Go through the records below line by line, counting those that contain the word "computer"; answer with the count only.
:: Data supplied
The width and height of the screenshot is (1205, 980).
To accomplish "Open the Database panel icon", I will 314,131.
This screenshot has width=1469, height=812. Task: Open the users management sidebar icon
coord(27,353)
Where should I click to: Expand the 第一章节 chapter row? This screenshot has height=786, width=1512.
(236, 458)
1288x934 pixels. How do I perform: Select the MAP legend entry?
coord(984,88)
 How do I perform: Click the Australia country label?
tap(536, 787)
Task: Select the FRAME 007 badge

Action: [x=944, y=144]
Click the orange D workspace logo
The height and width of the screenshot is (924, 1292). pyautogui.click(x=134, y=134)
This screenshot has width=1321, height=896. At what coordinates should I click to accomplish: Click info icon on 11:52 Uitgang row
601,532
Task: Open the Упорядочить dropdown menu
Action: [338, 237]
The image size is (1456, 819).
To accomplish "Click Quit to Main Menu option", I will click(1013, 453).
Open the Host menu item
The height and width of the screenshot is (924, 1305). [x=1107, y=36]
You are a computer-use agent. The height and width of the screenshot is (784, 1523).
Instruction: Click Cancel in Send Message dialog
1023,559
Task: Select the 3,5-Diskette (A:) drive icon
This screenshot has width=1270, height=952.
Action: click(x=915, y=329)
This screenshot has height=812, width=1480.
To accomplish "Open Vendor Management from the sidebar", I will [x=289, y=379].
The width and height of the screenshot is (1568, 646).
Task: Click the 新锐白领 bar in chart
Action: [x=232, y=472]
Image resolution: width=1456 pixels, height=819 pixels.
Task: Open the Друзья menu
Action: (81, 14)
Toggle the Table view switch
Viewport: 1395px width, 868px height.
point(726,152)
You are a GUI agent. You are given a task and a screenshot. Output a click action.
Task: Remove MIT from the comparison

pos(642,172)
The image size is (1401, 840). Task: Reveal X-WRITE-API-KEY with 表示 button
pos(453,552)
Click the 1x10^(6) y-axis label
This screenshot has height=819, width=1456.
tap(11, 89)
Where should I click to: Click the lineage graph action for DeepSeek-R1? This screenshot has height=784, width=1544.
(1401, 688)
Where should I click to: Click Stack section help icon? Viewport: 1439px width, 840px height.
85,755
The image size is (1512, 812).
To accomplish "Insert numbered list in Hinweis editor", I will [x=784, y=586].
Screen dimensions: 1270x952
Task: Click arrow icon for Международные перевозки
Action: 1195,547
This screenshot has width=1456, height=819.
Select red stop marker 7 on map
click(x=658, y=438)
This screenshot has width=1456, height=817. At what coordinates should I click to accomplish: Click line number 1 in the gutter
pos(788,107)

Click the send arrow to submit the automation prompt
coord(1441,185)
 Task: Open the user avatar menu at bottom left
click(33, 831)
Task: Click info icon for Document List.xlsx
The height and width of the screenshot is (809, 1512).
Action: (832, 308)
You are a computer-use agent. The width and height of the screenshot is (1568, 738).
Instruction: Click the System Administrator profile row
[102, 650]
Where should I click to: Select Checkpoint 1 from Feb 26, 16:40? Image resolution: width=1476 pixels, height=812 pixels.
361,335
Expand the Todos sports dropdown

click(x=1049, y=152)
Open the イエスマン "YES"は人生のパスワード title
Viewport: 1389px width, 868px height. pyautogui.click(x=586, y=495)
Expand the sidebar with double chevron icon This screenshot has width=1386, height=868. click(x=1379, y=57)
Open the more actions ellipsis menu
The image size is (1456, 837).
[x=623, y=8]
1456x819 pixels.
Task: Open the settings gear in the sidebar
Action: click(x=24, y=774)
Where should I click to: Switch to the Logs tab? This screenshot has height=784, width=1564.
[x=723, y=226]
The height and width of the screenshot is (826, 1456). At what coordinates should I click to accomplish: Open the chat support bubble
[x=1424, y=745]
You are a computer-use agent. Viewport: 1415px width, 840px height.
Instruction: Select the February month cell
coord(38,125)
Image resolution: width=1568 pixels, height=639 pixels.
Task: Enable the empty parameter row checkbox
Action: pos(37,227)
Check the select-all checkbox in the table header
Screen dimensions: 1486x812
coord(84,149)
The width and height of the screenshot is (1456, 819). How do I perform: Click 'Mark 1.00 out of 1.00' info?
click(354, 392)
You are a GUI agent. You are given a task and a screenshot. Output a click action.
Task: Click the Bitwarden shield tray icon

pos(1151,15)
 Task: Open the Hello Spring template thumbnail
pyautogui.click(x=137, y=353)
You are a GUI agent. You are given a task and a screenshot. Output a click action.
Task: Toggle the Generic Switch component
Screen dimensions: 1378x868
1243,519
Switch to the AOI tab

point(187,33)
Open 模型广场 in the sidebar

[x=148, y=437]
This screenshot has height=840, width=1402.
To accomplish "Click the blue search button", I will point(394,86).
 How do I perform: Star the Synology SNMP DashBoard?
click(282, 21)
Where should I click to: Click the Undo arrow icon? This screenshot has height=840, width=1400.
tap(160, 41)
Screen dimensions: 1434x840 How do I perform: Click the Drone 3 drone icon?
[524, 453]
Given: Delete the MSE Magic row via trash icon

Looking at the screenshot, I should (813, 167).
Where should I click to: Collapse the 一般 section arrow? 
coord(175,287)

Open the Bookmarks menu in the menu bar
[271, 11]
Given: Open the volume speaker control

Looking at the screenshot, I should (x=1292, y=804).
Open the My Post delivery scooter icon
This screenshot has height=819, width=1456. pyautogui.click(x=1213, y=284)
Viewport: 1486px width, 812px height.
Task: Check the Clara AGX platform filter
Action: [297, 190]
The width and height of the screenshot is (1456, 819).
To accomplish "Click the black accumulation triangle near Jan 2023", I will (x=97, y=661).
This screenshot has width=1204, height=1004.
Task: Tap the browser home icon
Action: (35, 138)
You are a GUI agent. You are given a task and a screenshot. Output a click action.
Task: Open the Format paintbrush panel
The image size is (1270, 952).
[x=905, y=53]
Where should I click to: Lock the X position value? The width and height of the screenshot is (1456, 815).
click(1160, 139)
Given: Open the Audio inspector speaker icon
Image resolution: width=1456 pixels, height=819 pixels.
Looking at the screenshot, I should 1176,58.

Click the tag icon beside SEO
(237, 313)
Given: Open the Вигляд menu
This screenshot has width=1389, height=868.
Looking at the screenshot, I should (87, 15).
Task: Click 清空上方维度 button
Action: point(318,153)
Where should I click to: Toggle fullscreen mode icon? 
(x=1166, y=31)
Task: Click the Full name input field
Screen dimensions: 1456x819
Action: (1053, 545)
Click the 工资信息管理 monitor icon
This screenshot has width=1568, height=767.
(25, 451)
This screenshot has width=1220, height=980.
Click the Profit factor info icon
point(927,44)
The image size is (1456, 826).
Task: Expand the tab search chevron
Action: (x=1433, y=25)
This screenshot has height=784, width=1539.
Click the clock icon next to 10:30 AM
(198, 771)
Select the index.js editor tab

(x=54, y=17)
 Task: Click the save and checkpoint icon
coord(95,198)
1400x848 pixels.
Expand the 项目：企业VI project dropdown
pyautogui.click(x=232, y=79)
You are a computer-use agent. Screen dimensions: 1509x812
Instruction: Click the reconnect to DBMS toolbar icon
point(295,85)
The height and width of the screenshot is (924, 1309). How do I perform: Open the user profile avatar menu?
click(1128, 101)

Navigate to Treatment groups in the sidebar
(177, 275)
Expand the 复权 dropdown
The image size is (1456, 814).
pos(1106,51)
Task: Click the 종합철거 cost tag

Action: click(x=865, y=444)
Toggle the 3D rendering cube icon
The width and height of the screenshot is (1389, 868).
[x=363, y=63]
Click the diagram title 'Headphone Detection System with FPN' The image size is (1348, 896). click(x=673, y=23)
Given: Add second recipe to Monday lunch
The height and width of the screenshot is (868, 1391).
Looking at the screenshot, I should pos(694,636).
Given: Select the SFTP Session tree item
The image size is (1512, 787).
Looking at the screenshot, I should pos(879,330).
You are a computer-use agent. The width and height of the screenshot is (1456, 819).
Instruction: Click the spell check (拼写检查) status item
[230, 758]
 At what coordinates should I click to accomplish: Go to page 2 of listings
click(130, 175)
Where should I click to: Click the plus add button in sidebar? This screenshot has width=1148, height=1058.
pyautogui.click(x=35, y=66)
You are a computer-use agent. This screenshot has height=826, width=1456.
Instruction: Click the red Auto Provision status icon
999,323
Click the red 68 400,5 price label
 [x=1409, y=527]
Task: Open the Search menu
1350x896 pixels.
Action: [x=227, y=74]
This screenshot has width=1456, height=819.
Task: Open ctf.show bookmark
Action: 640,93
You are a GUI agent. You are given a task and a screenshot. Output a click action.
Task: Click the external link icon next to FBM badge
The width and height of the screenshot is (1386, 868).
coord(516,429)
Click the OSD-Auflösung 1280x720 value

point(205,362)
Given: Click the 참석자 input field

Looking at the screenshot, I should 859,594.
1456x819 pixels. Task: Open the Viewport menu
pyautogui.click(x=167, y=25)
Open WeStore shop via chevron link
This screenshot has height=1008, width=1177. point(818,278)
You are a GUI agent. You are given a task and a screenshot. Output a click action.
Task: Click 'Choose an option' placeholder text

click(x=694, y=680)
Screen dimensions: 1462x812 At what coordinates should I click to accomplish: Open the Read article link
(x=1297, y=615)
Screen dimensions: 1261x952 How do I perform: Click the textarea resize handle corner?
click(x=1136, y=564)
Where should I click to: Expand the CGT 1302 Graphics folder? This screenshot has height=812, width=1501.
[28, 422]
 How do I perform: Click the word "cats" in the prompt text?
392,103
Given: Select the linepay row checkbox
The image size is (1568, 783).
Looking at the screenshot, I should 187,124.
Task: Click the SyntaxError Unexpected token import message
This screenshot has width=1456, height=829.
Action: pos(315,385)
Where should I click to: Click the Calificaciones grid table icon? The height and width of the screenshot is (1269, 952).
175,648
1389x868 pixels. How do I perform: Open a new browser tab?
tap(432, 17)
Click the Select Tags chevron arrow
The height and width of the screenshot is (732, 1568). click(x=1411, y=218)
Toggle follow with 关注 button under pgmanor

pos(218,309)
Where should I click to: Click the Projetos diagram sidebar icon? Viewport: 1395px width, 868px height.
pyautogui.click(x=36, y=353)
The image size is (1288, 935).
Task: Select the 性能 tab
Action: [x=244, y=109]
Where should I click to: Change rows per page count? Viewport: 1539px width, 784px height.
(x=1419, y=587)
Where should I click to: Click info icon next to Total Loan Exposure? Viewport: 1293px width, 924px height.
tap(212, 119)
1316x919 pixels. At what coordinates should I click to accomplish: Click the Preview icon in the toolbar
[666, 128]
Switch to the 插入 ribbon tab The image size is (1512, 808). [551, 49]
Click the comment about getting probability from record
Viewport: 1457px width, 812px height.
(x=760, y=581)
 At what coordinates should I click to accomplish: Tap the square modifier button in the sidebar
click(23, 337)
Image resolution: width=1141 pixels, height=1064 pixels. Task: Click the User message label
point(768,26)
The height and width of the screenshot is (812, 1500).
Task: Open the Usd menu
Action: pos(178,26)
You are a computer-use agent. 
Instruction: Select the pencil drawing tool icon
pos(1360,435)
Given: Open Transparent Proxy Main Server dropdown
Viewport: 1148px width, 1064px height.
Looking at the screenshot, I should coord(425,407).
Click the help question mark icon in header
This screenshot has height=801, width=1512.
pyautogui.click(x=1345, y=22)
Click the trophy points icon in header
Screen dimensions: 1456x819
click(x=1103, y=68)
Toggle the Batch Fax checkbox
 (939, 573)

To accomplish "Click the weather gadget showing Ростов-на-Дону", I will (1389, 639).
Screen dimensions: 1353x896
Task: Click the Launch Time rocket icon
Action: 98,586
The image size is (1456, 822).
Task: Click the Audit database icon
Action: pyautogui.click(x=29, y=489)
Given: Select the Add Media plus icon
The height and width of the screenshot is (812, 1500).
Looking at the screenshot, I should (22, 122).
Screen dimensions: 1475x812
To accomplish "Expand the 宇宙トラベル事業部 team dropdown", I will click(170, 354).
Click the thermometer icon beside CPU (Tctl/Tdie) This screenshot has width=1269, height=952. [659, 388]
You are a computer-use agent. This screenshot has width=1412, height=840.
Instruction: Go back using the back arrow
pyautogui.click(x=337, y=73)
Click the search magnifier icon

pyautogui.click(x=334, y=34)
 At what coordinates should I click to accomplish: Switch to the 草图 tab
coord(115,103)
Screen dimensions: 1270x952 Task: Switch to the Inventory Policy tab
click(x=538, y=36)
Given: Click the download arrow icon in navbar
::::
◆ Result ◆
8